[Opening The data section]
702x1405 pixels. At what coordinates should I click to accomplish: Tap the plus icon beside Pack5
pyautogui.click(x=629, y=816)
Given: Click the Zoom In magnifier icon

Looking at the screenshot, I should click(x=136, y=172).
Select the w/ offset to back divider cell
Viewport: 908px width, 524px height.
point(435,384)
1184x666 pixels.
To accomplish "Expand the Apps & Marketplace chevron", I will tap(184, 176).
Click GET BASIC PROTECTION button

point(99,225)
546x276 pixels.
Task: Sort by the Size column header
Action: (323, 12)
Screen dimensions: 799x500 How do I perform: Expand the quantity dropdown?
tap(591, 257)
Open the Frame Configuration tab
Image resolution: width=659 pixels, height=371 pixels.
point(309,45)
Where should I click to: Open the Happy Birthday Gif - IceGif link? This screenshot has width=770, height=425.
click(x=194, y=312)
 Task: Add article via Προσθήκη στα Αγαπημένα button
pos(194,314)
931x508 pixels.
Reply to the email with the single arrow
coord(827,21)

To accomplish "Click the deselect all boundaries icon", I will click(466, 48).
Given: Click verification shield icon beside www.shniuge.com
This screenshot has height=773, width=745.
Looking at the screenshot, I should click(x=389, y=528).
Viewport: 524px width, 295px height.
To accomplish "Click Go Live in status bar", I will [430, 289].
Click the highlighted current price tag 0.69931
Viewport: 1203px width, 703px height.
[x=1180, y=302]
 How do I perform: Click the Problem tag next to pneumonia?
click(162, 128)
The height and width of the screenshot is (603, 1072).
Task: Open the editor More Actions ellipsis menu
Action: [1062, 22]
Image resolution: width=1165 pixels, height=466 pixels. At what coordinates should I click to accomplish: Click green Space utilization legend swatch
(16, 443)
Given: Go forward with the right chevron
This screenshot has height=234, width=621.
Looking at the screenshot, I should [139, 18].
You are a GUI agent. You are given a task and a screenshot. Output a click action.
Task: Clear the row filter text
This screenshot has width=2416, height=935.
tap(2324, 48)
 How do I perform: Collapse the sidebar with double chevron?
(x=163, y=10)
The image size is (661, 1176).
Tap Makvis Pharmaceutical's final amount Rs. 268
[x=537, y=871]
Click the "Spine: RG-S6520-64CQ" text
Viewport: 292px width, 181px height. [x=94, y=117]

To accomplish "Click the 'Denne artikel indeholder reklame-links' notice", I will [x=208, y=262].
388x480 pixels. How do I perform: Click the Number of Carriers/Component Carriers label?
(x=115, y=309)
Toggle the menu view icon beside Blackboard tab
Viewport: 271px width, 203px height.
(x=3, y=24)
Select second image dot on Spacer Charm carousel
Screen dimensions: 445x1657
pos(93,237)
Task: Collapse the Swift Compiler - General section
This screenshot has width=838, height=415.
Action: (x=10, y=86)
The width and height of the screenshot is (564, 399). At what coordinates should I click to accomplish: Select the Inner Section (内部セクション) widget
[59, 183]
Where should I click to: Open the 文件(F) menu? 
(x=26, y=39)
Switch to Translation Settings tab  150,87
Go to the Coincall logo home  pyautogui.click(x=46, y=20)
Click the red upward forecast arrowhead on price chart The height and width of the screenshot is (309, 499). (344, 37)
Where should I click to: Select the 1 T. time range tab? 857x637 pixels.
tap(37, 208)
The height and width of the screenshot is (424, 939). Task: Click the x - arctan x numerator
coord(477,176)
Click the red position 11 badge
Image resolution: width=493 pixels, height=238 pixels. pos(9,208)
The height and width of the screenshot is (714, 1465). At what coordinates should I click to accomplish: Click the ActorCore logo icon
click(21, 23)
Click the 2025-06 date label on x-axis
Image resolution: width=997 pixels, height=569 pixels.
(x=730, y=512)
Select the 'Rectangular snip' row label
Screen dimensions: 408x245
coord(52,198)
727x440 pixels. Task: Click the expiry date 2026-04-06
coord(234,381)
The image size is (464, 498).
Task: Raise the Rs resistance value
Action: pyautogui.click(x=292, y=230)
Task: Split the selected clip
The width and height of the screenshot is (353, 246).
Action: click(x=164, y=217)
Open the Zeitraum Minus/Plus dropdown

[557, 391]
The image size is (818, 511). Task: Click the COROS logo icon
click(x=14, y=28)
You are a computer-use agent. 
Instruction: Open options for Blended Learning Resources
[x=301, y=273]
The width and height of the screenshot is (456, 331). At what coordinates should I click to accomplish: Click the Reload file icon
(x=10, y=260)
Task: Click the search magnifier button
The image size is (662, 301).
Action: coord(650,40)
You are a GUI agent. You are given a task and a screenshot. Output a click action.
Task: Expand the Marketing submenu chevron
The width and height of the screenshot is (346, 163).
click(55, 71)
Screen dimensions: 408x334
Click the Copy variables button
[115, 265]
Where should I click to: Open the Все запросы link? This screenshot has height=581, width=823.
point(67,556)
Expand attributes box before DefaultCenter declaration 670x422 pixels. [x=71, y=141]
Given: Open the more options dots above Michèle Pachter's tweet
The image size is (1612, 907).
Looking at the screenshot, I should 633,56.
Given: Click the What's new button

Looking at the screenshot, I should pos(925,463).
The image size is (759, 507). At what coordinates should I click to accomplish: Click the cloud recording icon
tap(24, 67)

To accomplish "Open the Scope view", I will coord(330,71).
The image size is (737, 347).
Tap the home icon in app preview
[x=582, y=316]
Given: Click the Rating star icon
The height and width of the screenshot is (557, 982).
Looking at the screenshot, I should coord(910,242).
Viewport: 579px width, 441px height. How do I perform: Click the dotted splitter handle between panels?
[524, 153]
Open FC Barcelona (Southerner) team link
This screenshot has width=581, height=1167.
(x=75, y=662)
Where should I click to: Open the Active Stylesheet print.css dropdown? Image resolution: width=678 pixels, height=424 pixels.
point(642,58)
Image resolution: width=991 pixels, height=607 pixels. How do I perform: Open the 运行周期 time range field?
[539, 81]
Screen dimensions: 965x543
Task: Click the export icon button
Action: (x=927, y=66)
[Closing The data section]
What is being asked = Would you reproduce every record above exactly as it appears?

Exercise answer =
702x1405 pixels. At what coordinates should I click to accomplish: Tap the plus icon beside Pack5
pyautogui.click(x=629, y=816)
Given: Click the Zoom In magnifier icon

Looking at the screenshot, I should click(x=136, y=172).
Select the w/ offset to back divider cell
Viewport: 908px width, 524px height.
point(435,384)
1184x666 pixels.
To accomplish "Expand the Apps & Marketplace chevron", I will tap(184, 176).
Click GET BASIC PROTECTION button

point(99,225)
546x276 pixels.
Task: Sort by the Size column header
Action: (323, 12)
Screen dimensions: 799x500 How do I perform: Expand the quantity dropdown?
tap(591, 257)
Open the Frame Configuration tab
Image resolution: width=659 pixels, height=371 pixels.
point(309,45)
Where should I click to: Open the Happy Birthday Gif - IceGif link? This screenshot has width=770, height=425.
click(x=194, y=312)
 Task: Add article via Προσθήκη στα Αγαπημένα button
pos(194,314)
931x508 pixels.
Reply to the email with the single arrow
coord(827,21)

To accomplish "Click the deselect all boundaries icon", I will click(466, 48).
Given: Click verification shield icon beside www.shniuge.com
This screenshot has height=773, width=745.
Looking at the screenshot, I should click(x=389, y=528).
Viewport: 524px width, 295px height.
To accomplish "Click Go Live in status bar", I will [430, 289].
Click the highlighted current price tag 0.69931
Viewport: 1203px width, 703px height.
[x=1180, y=302]
 How do I perform: Click the Problem tag next to pneumonia?
click(162, 128)
The height and width of the screenshot is (603, 1072).
Task: Open the editor More Actions ellipsis menu
Action: [1062, 22]
Image resolution: width=1165 pixels, height=466 pixels. At what coordinates should I click to accomplish: Click green Space utilization legend swatch
(16, 443)
Given: Go forward with the right chevron
This screenshot has height=234, width=621.
Looking at the screenshot, I should [139, 18].
You are a GUI agent. You are given a task and a screenshot. Output a click action.
Task: Clear the row filter text
This screenshot has width=2416, height=935.
tap(2324, 48)
 How do I perform: Collapse the sidebar with double chevron?
(x=163, y=10)
The image size is (661, 1176).
Tap Makvis Pharmaceutical's final amount Rs. 268
[x=537, y=871]
Click the "Spine: RG-S6520-64CQ" text
Viewport: 292px width, 181px height. [x=94, y=117]

To accomplish "Click the 'Denne artikel indeholder reklame-links' notice", I will [x=208, y=262].
388x480 pixels. How do I perform: Click the Number of Carriers/Component Carriers label?
(x=115, y=309)
Toggle the menu view icon beside Blackboard tab
Viewport: 271px width, 203px height.
(x=3, y=24)
Select second image dot on Spacer Charm carousel
Screen dimensions: 445x1657
pos(93,237)
Task: Collapse the Swift Compiler - General section
This screenshot has width=838, height=415.
Action: (x=10, y=86)
The width and height of the screenshot is (564, 399). At what coordinates should I click to accomplish: Select the Inner Section (内部セクション) widget
[59, 183]
Where should I click to: Open the 文件(F) menu? 
(x=26, y=39)
Switch to Translation Settings tab  150,87
Go to the Coincall logo home  pyautogui.click(x=46, y=20)
Click the red upward forecast arrowhead on price chart The height and width of the screenshot is (309, 499). (344, 37)
Where should I click to: Select the 1 T. time range tab? 857x637 pixels.
tap(37, 208)
The height and width of the screenshot is (424, 939). Task: Click the x - arctan x numerator
coord(477,176)
Click the red position 11 badge
Image resolution: width=493 pixels, height=238 pixels. pos(9,208)
The height and width of the screenshot is (714, 1465). At what coordinates should I click to accomplish: Click the ActorCore logo icon
click(21, 23)
Click the 2025-06 date label on x-axis
Image resolution: width=997 pixels, height=569 pixels.
(x=730, y=512)
Select the 'Rectangular snip' row label
Screen dimensions: 408x245
coord(52,198)
727x440 pixels. Task: Click the expiry date 2026-04-06
coord(234,381)
The image size is (464, 498).
Task: Raise the Rs resistance value
Action: pyautogui.click(x=292, y=230)
Task: Split the selected clip
The width and height of the screenshot is (353, 246).
Action: click(x=164, y=217)
Open the Zeitraum Minus/Plus dropdown

[557, 391]
The image size is (818, 511). Task: Click the COROS logo icon
click(x=14, y=28)
You are a computer-use agent. 
Instruction: Open options for Blended Learning Resources
[x=301, y=273]
The width and height of the screenshot is (456, 331). At what coordinates should I click to accomplish: Click the Reload file icon
(x=10, y=260)
Task: Click the search magnifier button
The image size is (662, 301).
Action: coord(650,40)
You are a GUI agent. You are given a task and a screenshot. Output a click action.
Task: Expand the Marketing submenu chevron
The width and height of the screenshot is (346, 163).
click(55, 71)
Screen dimensions: 408x334
Click the Copy variables button
[115, 265]
Where should I click to: Open the Все запросы link? This screenshot has height=581, width=823.
point(67,556)
Expand attributes box before DefaultCenter declaration 670x422 pixels. [x=71, y=141]
Given: Open the more options dots above Michèle Pachter's tweet
The image size is (1612, 907).
Looking at the screenshot, I should 633,56.
Given: Click the What's new button

Looking at the screenshot, I should pos(925,463).
The image size is (759, 507). At what coordinates should I click to accomplish: Click the cloud recording icon
tap(24, 67)

To accomplish "Open the Scope view", I will coord(330,71).
The image size is (737, 347).
Tap the home icon in app preview
[x=582, y=316]
Given: Click the Rating star icon
The height and width of the screenshot is (557, 982).
Looking at the screenshot, I should coord(910,242).
Viewport: 579px width, 441px height. How do I perform: Click the dotted splitter handle between panels?
[524, 153]
Open FC Barcelona (Southerner) team link
This screenshot has width=581, height=1167.
(x=75, y=662)
Where should I click to: Open the Active Stylesheet print.css dropdown? Image resolution: width=678 pixels, height=424 pixels.
point(642,58)
Image resolution: width=991 pixels, height=607 pixels. How do I perform: Open the 运行周期 time range field?
[539, 81]
Screen dimensions: 965x543
Task: Click the export icon button
Action: (x=927, y=66)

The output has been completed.